Although there are currently multiple approaches to managing CP/CPPS, including antibiotics, alpha-blockers and anti-inflammatory agents, the Turkish researchers noted, none of them has proved to be completely effective.
Dr. Mete Cek, of the Trakya Medical School, Edime, Turkey, and colleagues conducted a trial in which 100 urology outpatients were randomised to acupuncture at either seven acupoints bilaterally or sham points adjacent to these points.
Among the 91 men who completed six weeks of treatment and all post-treatment visits, the response rate of the acupuncture group at the Week 8 follow-up, as measured by at least a 50% decrease from baseline in the National Institutes of Health Chronic Prostatitis Symptom Index, was 92%, versus 48% in the sham-treatment group (p>0.001). The difference between the two groups remained statistically significant at Week 24.
The researchers reported no adverse effects from either acupuncture or sham treatment, according to the May 5 online report Prostate Cancer and Prostatic Diseases.
"There is sufficient evidence of acupuncture's value to expand its use into conventional medicine in this aspect and to encourage further studies of its physiology and clinical value," the researchers concluded.

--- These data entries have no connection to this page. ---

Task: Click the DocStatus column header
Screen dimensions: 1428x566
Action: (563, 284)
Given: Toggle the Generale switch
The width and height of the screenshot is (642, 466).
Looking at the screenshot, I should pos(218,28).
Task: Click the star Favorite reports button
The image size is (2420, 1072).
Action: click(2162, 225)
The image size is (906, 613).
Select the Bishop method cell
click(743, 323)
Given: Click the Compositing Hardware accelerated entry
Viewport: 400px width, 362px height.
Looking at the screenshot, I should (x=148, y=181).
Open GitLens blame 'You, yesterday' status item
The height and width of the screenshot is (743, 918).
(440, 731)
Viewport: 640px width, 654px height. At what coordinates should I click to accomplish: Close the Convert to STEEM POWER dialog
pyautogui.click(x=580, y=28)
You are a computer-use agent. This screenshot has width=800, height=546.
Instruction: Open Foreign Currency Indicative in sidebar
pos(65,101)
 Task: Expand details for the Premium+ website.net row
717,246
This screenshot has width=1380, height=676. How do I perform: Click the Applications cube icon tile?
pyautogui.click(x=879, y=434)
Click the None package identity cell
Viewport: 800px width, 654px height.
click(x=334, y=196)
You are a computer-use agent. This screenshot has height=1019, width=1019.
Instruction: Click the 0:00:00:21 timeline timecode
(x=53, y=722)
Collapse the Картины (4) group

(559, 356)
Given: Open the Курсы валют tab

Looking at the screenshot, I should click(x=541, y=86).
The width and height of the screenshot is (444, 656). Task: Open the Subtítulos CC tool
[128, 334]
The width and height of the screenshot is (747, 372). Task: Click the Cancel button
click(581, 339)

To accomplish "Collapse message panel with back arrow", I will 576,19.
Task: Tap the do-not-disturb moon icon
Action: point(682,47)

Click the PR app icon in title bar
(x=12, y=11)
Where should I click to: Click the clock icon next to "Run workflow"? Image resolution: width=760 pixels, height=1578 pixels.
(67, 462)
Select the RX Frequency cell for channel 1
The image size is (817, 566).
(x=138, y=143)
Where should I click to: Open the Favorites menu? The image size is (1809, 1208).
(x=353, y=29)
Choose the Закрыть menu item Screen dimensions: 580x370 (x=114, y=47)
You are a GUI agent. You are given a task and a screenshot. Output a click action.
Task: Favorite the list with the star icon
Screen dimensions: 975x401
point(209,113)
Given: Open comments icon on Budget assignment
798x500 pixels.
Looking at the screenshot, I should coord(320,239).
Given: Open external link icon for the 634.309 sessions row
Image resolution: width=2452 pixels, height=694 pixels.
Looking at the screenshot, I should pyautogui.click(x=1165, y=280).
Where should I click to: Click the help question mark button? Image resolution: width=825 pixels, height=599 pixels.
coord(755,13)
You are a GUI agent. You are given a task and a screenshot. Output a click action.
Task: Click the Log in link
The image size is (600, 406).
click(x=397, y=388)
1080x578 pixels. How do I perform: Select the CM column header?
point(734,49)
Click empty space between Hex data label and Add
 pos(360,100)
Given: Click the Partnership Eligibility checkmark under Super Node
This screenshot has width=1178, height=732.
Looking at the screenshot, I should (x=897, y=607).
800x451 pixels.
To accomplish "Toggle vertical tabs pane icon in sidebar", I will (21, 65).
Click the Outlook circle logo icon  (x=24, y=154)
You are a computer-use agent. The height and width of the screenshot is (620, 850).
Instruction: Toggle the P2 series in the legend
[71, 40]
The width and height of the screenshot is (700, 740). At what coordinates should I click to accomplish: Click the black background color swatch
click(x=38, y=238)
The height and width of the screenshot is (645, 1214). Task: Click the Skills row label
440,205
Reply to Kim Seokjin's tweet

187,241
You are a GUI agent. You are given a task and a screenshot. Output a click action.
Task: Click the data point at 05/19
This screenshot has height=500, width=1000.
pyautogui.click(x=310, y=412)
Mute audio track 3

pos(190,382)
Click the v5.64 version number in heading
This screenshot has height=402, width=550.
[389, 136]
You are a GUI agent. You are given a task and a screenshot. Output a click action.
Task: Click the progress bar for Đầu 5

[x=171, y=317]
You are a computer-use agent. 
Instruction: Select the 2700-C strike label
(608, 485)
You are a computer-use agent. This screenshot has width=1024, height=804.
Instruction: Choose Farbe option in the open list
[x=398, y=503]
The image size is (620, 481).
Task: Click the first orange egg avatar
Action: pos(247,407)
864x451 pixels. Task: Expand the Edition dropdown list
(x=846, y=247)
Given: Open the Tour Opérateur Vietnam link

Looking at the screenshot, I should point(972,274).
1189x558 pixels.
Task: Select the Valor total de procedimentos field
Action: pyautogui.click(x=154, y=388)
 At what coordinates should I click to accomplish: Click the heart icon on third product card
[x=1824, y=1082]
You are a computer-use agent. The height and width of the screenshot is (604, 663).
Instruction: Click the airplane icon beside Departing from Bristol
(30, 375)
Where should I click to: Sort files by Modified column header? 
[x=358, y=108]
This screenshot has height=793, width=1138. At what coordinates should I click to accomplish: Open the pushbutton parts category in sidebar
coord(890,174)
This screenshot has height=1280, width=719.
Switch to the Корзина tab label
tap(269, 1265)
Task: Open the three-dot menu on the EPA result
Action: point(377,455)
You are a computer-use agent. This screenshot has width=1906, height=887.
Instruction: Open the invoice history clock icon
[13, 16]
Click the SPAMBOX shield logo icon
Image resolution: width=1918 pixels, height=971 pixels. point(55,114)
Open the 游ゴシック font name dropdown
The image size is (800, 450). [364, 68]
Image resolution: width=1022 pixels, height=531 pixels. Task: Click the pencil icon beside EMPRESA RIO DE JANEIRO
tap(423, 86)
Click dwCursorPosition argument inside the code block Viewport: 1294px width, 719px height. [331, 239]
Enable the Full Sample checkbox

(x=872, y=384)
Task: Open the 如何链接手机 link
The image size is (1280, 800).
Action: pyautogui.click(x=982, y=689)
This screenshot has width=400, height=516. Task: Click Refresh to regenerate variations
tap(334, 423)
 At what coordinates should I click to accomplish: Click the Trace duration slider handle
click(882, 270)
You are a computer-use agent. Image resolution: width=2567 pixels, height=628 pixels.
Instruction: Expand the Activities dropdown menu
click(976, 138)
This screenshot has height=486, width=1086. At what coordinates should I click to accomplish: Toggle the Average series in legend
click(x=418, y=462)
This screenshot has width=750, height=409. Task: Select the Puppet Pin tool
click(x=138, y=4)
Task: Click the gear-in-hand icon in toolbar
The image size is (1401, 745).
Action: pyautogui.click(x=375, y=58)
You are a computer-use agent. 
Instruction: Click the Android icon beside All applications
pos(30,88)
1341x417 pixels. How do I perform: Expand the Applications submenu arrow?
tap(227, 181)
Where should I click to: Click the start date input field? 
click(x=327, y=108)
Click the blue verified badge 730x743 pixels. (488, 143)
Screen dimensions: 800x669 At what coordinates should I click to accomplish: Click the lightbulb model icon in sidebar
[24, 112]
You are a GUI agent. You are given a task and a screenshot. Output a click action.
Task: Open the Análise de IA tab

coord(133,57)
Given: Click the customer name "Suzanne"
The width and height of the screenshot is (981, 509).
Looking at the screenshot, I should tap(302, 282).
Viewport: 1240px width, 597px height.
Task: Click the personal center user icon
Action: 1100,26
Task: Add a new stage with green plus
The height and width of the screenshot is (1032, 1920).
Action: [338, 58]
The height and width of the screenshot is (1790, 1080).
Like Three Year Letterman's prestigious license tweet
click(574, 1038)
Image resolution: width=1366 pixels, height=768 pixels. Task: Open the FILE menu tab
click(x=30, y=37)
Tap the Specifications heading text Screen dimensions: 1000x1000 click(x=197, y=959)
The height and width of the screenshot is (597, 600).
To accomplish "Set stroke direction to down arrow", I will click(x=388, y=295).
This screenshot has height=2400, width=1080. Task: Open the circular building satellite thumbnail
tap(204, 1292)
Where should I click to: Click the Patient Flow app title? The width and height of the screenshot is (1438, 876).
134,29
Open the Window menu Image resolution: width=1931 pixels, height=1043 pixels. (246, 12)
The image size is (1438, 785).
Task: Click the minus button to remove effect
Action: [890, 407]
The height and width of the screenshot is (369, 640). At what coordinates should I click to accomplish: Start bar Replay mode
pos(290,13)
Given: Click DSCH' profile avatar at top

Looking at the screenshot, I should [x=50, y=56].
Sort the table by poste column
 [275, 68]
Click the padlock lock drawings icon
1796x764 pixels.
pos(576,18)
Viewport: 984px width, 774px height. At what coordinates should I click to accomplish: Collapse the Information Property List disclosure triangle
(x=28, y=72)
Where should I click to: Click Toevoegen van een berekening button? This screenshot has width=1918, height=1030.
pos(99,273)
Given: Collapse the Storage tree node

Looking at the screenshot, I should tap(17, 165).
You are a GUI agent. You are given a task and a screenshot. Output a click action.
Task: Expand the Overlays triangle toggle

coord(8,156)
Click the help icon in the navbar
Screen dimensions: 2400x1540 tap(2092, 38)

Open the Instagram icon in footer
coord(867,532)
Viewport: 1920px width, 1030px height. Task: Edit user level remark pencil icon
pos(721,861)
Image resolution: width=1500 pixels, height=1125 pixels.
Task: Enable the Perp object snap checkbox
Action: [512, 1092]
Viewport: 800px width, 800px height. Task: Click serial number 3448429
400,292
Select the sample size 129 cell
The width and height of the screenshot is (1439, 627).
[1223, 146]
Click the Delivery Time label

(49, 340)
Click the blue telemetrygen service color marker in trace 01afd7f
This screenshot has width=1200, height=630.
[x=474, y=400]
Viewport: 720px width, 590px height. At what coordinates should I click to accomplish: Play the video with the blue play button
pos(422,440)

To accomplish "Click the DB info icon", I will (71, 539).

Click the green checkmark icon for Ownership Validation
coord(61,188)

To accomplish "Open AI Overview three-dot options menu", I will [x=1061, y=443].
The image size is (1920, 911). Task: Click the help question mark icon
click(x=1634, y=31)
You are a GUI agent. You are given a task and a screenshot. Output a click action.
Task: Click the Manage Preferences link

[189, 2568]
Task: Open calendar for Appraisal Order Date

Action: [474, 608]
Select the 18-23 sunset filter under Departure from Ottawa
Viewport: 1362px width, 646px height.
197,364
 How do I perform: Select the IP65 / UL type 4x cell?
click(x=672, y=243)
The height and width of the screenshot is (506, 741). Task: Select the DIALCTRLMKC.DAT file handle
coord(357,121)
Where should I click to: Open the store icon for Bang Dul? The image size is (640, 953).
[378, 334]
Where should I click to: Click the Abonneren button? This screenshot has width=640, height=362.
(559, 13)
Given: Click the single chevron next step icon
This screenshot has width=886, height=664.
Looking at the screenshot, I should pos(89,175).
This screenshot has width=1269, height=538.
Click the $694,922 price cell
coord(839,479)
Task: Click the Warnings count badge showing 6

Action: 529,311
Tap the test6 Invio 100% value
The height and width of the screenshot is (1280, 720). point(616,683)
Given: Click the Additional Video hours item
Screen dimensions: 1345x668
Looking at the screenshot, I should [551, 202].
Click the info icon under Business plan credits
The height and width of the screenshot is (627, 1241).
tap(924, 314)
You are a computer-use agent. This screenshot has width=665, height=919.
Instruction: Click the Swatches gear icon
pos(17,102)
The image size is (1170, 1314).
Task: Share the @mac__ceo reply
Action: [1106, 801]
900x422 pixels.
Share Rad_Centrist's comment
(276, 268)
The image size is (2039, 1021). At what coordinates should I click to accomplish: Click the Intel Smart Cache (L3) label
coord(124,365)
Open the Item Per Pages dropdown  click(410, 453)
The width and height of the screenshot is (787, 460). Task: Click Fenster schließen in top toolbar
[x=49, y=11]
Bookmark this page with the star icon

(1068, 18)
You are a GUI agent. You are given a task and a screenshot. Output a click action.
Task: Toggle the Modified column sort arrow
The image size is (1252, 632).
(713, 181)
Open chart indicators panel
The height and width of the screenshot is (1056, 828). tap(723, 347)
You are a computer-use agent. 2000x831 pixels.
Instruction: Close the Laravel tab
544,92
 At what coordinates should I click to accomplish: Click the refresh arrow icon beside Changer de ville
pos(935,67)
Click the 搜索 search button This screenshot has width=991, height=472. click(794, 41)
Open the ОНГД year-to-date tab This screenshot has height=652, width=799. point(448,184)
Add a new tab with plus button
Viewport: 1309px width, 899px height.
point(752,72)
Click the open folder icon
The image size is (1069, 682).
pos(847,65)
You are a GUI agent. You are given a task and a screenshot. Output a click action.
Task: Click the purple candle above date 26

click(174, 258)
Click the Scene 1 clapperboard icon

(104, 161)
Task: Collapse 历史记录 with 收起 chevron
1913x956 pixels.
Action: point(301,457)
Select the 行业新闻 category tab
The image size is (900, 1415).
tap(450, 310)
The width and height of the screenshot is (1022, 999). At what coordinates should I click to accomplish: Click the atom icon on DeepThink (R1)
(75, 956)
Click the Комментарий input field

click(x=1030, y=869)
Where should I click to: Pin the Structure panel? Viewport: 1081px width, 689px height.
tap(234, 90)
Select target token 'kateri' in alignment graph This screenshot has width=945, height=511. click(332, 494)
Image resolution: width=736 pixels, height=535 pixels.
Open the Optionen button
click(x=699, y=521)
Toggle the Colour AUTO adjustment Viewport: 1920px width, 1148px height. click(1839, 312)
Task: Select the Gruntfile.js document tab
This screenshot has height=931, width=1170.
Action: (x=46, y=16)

"I believe this study fills in the gap in the knowledge base we identified a few years ago," Posadzki, currently a research fellow at Lee Kong Chian School of Medicine, Imperial College London and Nanyang Technological University, Singapore, told Reuters Health by email. "Having said that, I also believe much more needs to be done in this field to allow firmer conclusions to be drawn."